• [Texto fornecido]
In http://ipt.olhares.com/data/big/311/3114882.jpg
O sangue nas pedras era parte das lágrimas
derramadas. Custara tempo. Custara as ilusões. Oxalá os sonhos não tivessem
cedido o passo à chuva que fustigava o corpo.
Puseram-se em fervura as palavras que fermentavam o
encantamento. Era como se fossem entoadas pela voz de tenores, um suave sibilar
de rouxinol que entrava pelos ouvidos e ia direto ao canto do cérebro que aloja
a fábrica das emoções. Os tecidos nervosos convocavam os arrepiares todos. Os
olhos marejavam-se com as palavras que ajuramentavam a perfeição. A, todavia,
impossível perfeição – e sabiam-na, impossível. Tanta perfeição, tanto
encantamento embolsado nas algibeiras onde se depunha o ouro, era para desconfiar.
Não há tanta harmonia. Ou de tanto se apinhar harmonia, de tanto se ajuramentar
a perfeição, não deram conta que a obra escondia as suas fendas. A doçura começara
a coalhar.

• [Entradas]
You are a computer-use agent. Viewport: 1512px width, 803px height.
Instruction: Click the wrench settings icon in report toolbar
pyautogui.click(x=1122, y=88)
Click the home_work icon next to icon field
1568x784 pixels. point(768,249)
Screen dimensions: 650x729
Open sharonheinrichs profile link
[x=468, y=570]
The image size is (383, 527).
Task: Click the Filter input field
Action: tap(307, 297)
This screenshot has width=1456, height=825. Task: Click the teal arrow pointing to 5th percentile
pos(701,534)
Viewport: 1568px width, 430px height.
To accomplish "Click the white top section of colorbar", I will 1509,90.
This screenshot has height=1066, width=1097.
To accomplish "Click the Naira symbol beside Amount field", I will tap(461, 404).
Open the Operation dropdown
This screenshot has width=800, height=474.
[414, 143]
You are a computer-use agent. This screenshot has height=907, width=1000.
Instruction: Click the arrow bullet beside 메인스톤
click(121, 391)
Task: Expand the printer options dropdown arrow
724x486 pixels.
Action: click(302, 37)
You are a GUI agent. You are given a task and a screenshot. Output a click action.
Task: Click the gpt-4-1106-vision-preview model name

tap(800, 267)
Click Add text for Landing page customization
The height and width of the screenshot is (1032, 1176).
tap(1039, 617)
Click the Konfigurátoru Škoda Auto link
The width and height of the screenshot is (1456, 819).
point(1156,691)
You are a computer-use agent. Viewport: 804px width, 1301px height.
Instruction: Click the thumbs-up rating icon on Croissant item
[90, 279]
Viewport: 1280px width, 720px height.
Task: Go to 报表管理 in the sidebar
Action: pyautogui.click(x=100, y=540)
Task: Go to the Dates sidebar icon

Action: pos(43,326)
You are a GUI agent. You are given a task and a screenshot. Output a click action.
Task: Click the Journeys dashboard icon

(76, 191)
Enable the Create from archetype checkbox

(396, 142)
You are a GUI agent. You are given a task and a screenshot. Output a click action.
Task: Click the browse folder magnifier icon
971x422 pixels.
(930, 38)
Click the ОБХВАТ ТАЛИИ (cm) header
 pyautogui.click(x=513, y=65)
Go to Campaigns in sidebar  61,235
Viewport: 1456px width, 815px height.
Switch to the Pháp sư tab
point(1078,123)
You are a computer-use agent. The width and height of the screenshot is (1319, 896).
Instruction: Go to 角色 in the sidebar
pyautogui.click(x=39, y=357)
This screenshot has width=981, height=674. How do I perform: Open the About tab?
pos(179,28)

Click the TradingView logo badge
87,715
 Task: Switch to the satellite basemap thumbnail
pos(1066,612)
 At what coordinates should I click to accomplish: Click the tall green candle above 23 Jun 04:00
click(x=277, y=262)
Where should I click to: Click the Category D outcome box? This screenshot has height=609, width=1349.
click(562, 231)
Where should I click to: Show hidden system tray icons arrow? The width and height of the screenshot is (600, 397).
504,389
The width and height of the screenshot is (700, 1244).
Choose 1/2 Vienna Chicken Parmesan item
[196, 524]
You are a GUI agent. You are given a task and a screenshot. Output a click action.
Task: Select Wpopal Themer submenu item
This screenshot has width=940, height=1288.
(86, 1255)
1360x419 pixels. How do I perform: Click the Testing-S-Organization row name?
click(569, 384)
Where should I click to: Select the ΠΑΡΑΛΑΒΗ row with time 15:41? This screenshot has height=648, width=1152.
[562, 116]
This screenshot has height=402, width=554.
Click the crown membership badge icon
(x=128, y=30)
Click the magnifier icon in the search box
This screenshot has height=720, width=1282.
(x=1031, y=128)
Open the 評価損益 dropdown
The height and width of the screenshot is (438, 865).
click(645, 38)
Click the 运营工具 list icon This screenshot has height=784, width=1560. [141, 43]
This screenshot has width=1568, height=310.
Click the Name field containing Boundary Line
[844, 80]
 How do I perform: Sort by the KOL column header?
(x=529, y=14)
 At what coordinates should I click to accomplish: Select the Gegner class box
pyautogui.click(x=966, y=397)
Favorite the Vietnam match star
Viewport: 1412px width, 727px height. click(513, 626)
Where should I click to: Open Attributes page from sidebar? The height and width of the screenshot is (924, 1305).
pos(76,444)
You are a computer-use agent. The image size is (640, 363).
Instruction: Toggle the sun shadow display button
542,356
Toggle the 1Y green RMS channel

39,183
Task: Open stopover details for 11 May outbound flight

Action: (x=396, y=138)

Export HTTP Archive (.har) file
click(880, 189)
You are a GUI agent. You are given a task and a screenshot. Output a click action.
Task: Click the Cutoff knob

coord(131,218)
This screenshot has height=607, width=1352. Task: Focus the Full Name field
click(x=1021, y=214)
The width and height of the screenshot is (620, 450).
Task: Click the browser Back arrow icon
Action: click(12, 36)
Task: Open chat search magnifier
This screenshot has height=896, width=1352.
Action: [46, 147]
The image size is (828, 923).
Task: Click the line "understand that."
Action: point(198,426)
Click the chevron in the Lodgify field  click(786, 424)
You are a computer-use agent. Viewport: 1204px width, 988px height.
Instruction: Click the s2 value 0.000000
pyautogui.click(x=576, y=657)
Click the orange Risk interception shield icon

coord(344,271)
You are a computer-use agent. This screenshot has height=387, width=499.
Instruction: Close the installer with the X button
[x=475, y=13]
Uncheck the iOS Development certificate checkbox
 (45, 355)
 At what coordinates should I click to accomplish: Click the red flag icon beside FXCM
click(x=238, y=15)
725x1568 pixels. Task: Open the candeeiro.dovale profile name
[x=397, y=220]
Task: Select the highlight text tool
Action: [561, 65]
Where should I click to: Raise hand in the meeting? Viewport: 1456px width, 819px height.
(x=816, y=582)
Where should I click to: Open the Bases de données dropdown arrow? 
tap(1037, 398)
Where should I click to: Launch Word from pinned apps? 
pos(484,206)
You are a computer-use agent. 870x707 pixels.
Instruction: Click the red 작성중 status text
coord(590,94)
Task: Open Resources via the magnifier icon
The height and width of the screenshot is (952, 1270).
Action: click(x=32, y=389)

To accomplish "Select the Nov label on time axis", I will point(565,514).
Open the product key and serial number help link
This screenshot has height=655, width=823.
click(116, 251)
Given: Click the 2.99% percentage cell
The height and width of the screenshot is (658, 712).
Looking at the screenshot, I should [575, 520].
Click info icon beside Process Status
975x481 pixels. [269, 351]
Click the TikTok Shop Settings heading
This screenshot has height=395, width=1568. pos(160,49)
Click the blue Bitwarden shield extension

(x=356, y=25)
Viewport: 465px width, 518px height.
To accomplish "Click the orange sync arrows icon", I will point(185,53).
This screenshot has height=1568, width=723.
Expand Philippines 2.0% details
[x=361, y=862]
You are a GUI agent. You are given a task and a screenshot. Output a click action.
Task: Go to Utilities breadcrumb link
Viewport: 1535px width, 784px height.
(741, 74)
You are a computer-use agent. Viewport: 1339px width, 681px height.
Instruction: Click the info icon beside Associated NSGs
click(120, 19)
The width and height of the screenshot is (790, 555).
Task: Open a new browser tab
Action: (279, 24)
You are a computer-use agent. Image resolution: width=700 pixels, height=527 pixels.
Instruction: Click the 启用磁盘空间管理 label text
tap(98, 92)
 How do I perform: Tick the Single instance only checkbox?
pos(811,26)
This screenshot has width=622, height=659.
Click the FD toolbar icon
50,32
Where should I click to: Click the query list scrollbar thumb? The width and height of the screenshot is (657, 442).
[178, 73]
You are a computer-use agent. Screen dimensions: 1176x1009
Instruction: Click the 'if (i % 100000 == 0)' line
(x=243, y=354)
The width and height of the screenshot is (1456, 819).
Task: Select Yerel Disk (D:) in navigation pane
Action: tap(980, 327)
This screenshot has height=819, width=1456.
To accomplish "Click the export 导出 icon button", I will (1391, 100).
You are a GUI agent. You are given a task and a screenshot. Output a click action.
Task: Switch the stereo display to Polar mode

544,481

• [Objetivo]
Transcreva cada frase do texto fornecido que contenha a palavra "perfeição".

• [Resposta]
- Os olhos marejavam-se com as palavras que ajuramentavam a perfeição.
- A, todavia, impossível perfeição – e sabiam-na, impossível.
- Tanta perfeição, tanto encantamento embolsado nas algibeiras onde se depunha o ouro, era para desconfiar.
- Ou de tanto se apinhar harmonia, de tanto se ajuramentar a perfeição, não deram conta que a obra escondia as suas fendas.